Corinne HOEX et Kikie CRÊVECOEUR, Elles vien­nent dans la nuit, Esper­luète, 2018, 24 p., 20 €, ISBN : 978–2‑35984–105‑3

un bruit léger de pas
elles vien­nent dans la nuit
depuis ce lieu per­du
les embrass­er
les per­dre

Cinq vers – une estampe.

Dans l’ouvrage Elles vien­nent dans la nuit de la poète Corinne Hoex et de l’artiste Kikie Crêve­coeur, cinq vers sur chaque page entrent en réso­nance avec une estampe sur l’autre page.

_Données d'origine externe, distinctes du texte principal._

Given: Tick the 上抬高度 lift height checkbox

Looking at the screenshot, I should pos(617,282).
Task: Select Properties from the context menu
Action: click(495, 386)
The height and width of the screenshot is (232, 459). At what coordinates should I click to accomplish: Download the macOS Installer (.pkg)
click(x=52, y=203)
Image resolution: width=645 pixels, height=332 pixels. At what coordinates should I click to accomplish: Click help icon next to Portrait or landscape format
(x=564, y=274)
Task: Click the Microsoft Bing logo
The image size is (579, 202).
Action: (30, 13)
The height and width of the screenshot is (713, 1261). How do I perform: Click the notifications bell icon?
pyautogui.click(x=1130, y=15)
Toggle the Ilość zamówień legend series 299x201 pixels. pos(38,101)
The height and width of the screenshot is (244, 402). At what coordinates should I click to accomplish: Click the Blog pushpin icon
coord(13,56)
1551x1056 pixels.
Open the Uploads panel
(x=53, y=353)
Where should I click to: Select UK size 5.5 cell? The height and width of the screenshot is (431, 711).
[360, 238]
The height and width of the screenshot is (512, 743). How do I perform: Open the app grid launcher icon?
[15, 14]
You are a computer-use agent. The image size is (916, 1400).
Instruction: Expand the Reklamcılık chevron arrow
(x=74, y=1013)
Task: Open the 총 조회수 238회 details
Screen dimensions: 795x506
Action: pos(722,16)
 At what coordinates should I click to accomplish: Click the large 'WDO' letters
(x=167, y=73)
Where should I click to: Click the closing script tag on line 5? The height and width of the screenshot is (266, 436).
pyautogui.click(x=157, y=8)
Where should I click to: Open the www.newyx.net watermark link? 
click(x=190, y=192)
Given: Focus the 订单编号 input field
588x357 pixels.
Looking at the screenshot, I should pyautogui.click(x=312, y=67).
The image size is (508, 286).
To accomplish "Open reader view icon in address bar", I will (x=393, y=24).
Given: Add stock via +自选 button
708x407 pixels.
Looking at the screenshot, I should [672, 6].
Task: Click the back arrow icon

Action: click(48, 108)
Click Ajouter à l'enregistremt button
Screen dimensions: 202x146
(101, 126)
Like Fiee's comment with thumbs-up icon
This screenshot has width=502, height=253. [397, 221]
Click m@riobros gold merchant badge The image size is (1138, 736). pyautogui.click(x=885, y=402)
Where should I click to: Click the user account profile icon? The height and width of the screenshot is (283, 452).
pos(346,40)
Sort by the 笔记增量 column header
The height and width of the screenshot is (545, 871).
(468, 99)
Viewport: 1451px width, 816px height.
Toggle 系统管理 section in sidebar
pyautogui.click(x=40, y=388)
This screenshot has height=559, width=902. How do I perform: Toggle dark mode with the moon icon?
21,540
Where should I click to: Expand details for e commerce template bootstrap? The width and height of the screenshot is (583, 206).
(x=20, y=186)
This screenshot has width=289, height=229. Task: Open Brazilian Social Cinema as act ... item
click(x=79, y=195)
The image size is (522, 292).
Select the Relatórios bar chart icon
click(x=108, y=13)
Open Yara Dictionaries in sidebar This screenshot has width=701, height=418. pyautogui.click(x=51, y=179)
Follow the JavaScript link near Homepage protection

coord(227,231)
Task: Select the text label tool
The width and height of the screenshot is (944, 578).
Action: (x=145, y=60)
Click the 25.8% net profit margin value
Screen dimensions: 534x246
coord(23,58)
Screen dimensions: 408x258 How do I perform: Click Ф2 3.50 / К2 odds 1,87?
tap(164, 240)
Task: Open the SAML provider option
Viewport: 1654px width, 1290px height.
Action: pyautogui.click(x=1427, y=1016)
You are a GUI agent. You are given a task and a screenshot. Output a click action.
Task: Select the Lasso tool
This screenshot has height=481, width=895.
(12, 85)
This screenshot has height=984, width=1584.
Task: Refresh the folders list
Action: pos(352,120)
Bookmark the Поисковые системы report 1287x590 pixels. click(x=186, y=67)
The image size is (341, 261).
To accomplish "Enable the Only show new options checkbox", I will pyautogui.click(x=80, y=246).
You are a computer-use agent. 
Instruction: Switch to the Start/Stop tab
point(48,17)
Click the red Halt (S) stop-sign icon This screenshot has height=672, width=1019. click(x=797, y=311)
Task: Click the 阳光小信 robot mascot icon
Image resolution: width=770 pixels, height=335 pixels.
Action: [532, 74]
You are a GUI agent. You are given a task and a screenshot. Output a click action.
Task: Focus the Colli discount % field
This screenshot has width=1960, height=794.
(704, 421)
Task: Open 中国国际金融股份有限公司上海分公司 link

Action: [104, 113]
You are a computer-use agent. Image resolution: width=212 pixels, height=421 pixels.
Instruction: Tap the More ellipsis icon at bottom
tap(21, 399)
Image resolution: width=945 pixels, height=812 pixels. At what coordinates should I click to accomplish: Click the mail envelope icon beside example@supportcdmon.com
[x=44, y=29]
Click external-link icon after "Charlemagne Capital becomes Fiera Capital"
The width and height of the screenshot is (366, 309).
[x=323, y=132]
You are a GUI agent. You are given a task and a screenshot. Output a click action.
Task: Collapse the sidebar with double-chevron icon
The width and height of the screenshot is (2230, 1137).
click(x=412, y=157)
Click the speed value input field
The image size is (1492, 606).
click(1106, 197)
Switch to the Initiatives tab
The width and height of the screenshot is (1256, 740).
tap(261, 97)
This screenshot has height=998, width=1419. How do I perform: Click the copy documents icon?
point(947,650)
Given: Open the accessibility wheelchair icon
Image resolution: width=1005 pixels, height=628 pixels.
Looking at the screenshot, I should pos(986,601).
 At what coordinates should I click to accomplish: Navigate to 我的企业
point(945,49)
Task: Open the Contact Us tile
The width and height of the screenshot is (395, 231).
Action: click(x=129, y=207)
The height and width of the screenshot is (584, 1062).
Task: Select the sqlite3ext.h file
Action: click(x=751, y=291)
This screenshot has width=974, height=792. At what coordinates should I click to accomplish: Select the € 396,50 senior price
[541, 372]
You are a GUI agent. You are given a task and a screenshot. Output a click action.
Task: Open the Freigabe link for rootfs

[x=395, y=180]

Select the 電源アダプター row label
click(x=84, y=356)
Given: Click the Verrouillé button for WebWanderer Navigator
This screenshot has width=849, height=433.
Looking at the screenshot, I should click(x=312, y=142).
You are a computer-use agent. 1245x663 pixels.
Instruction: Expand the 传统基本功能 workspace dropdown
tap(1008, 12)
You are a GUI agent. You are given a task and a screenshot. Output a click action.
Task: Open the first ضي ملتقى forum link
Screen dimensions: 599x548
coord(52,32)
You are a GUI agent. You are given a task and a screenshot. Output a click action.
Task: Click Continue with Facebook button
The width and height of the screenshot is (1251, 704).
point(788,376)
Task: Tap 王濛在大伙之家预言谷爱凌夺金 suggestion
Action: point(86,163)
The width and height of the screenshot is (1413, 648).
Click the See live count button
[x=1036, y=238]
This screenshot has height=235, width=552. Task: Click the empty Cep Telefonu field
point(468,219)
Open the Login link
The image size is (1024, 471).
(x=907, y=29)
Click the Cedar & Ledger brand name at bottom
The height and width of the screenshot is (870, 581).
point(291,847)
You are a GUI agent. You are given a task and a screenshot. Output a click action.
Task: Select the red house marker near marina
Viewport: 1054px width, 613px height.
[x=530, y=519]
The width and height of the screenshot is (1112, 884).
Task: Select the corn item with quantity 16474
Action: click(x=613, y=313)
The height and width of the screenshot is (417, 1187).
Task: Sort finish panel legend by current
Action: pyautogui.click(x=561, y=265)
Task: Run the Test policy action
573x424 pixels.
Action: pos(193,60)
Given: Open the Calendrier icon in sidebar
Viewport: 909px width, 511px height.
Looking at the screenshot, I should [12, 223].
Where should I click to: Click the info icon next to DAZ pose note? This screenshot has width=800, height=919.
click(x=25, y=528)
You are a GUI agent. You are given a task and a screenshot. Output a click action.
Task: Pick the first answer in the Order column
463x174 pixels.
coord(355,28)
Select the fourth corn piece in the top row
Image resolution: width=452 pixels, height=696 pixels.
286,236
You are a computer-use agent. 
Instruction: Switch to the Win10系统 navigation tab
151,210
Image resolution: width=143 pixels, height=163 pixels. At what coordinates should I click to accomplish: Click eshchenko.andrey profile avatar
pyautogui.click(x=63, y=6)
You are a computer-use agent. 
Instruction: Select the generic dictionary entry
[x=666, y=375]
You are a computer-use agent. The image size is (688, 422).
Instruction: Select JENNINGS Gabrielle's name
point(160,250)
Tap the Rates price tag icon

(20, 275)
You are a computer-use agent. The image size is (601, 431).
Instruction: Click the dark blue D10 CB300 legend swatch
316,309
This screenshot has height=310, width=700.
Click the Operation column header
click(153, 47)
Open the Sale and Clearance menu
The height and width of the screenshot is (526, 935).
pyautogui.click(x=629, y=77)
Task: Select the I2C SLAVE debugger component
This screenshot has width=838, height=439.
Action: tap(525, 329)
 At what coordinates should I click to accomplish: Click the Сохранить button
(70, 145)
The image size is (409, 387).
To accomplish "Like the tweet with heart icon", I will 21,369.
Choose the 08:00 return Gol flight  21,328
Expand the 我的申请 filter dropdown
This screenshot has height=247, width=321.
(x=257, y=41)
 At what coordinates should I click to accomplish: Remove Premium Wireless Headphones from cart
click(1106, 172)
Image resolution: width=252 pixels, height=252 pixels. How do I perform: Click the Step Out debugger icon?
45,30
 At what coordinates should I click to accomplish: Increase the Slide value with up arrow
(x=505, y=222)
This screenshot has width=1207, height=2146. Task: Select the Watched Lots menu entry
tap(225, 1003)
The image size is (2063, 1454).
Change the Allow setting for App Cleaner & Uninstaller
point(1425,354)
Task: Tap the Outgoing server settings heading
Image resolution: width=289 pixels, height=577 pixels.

Davan­tage qu’un dia­logue, il faudrait sans doute par­ler d’un dip­tyque : les poèmes se voient non véri­ta­ble­ment illus­trés par les estam­pes mais, eux-mêmes devenus empreintes frag­iles (de par la retenue et la déli­catesse qui sourd d’eux), ils sont embrassés et per­dus à tra­vers elles – et vice ver­sa.

Car il est essen­tielle­ment, dans cet ouvrage, ques­tion de « les embrass­er » et de « les per­dre », ces elles que le lecteur ne peut ni ne veut claire­ment définir, pas davan­tage que la poète ou l’artiste ; la sen­si­bil­ité est alors tout entière livrée au ténu, à l’insu, au gré du regard et de l’ouïe :

leur nom
com­ment leur nom
un bruit léger de pas
depuis ce lieu per­du
les embrass­er les per­dre

Ain­si, cinq vers revi­en­nent d’une stro­phe à l’autre en changeant de place ; par­fois, un vers nou­veau fait irrup­tion, fait inflex­ion, relance tel un « souf­fle retenu » ou un « souf­fle de la nuit ». Un seul élé­ment immuable : chaque quin­til s’achève sur ces deux verbes, « les embrass­er » et « les per­dre ». Un même mou­ve­ment sem­ble à l’œuvre au sein des estam­pes : un bleu dense, essen­tielle­ment rond, se décline d’une estampe à l’autre, inflé­chit légère­ment ses tons ou ses formes, en les « détach[a]nt de l’oubli ». Ces élé­ments con­courent à faire de chaque poème et de chaque estampe un ensem­ble autonome tout en les reliant entre eux, offrant une con­sis­tance à l’ensemble de l’ouvrage d’où émane une puis­sante douceur. Si le lecteur approche par­fois le mys­tère de ces poèmes-estam­pes, il est tou­jours invité, in fine, à l’effacement, au des­sai­sisse­ment – où le geste du touch­er qui ini­tie l’embrasse­ment s’achève dans la perte. Ain­si en va-t-il, par­fois, de la poésie.

Cinq vers – une estampe : l’ouvrage Elles vien­nent dans la nuit sem­ble con­stru­it comme une ritour­nelle, car sont repris, poé­tique­ment, mélodique­ment, les mêmes vers et le même bleu dense. L’ensemble forme alors un tout musi­cal, ténu et retenu, à l’instar d’une seule nuit dans laque­lle elles vien­nent, où tons et formes s’approchent en légèreté, pareils, sans doute, « à [c]es pas, enfants de mon silence » de Paul Valéry.

Le dia­logue entre Corinne Hoex (poète et roman­cière belge, par ailleurs mem­bre de l’Académie Royale de langue et lit­téra­ture français­es de Bel­gique depuis 2017) et Kikie Crêve­coeur (artiste belge, dont le pal­marès est riche d’expositions et de col­lab­o­ra­tions) offre un dip­tyque sin­guli­er. Leurs sen­si­bil­ités respec­tives s’y con­cilient et s’y mêlent à mer­veille, s’embrassant et se per­dant dans une nuit où, finale­ment, l’on ne pour­rait que venir.